Vorgegebener Text:
::::

Alephthau
31-01-2011, 12:18
Hi,
Hab mal wieder ein wenig nach alten interessanten Postings gesucht und einen schönen Text von Philipp im wt4um gefunden:
[Editing]
Da es bei dem Satz "Im Ring lernt man nichts mehr", habe ich Philipps Erklärung dazu reineditiert, damit man sie sofort sieht! :)
Hallo Sascha,
es ist in diesem Rahmen nicht möglich, Deine Fragen perfekt zu beantworten. Eine Visualisierung würde mir in jedem Fall besser gelingen. Ich bitte daher um Nachsicht, dass ich alles nur kurz anreiße.
Unglücklicherweise hatte ich öfter die Gelegenheit mich ernsthaft wehren zu müssen, Glücklicherweise bin ich (bis auf 2 mal) ganz gut dabei weggekommen.
Ich glaube nicht, dass es unbedingt notwendig ist in den Ring zu steigen um der bessere Kämpfer zu werden. Wenn du in den Ring steigst oder in eine echte Auseinandersetzung kommst, musst du schon fit sein. In der Situation selbst lernst du nichts mehr. Der Kampf ist die Prüfung sozusagen – und ob du bestehst hängt von Deinem Erlernten ab. Nimmst du an vielen Prüfungen teil, bekommst du sicherlich Routine und kannst verschiedene Faktoren, wie Lampenfieber, Angst etc. unterdrücken,- aber üben solltest du schon lange vorher.
Ich hatte den Vorteil, dass ich schon in meiner TaeKwonDo-Zeit aktiv an Wettkämpfen teilnahm. Damals kam Vollkontakt in Mode und man traf des öfteren auch auf Gegner aus dem Boxsport. Die waren natürlich im Vorteil, da sie schon immer sehr realitätsnah - bezogen auf den Ring-Kampf - trainierten. Sie hatten eine sehr hohe Schlagkraft und waren stets auf beiden Beinen.. wer das Bein hob, war schon fast verloren! Für mich wurden folgende Punkte klar:
1. Es nutzt der ganze Hokus Pokus nichts, wenn die Schlagkraft nicht ausreicht um den Gegner zur Aufgabe zu zwingen.
2. Es ist wichtig, dass man seine Chancen nutzen kann, das heißt, sie zu erkennen und dann das nötige Potential aufzubringen, um den Kampf so schnell wie möglich zu beenden.
3. Der Stärkere gewinnt immer, wenn man nicht eine Methode besitzt, die den Einsatz seiner Waffen einschränkt. (Durch die Mitte gehen, wie oft propagiert, bringt nichts als Ärger, da man immer gegen beide Arme kämpft.)

::::

Schriftliche Aufgabe: Zitiere aus dem Text über Kampfsporttraining wortgetreu alles von „2. Es ist wichtig, dass“ bis hinunter zu „beide Arme kämpft.)“.

Gespeicherte Einträge:
::::

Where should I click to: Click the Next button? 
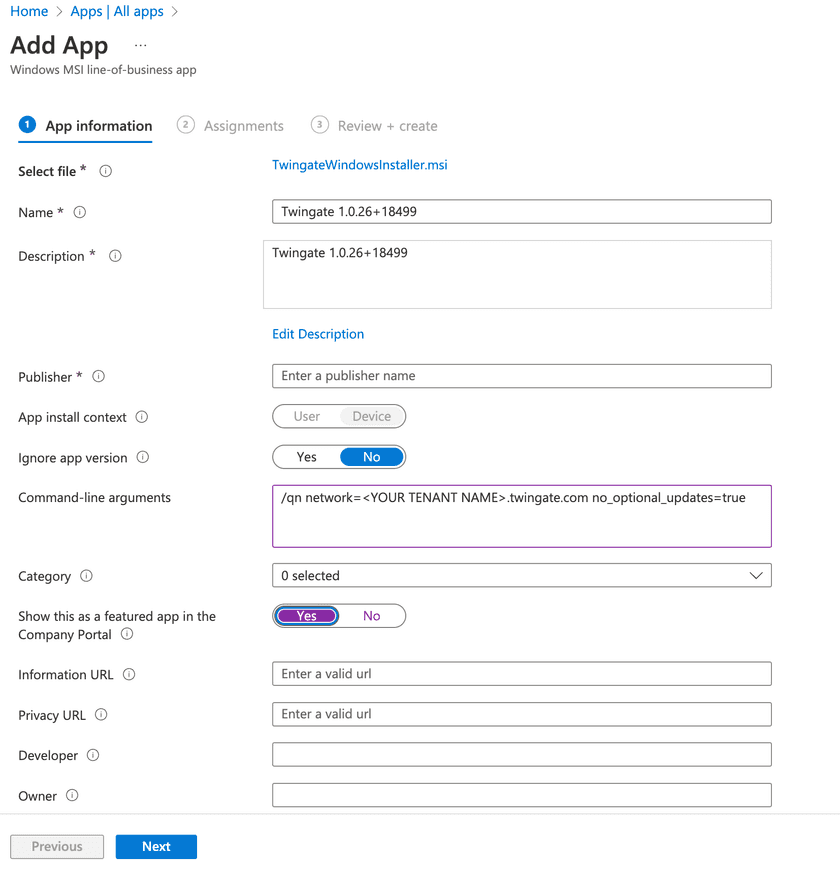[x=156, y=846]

::::

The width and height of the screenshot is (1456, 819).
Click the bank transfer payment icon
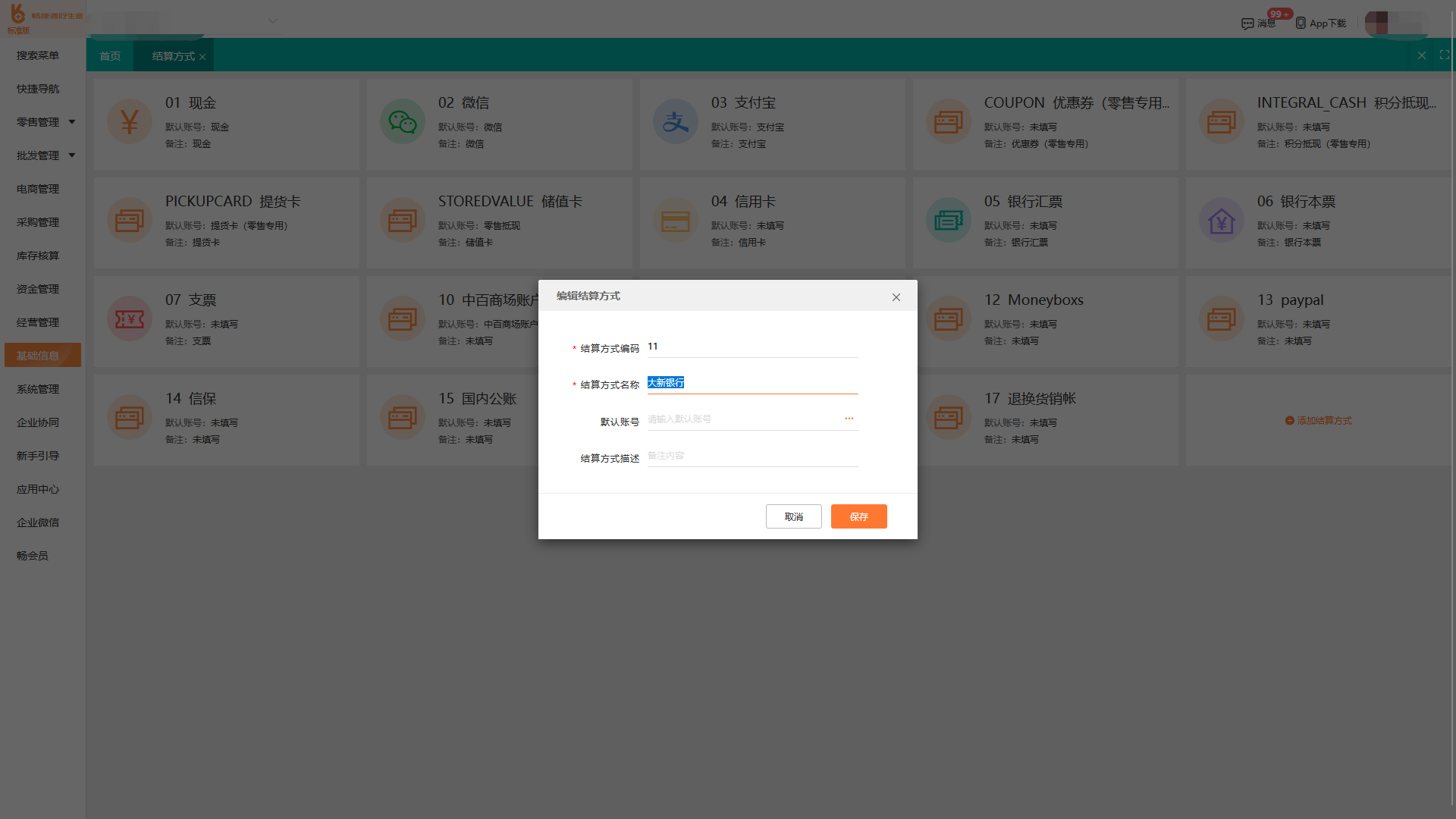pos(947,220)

::::

Ausgearbeitete Lösung:
2. Es ist wichtig, dass man seine Chancen nutzen kann, das heißt, sie zu erkennen und dann das nötige Potential aufzubringen, um den Kampf so schnell wie möglich zu beenden.
3. Der Stärkere gewinnt immer, wenn man nicht eine Methode besitzt, die den Einsatz seiner Waffen einschränkt. (Durch die Mitte gehen, wie oft propagiert, bringt nichts als Ärger, da man immer gegen beide Arme kämpft.)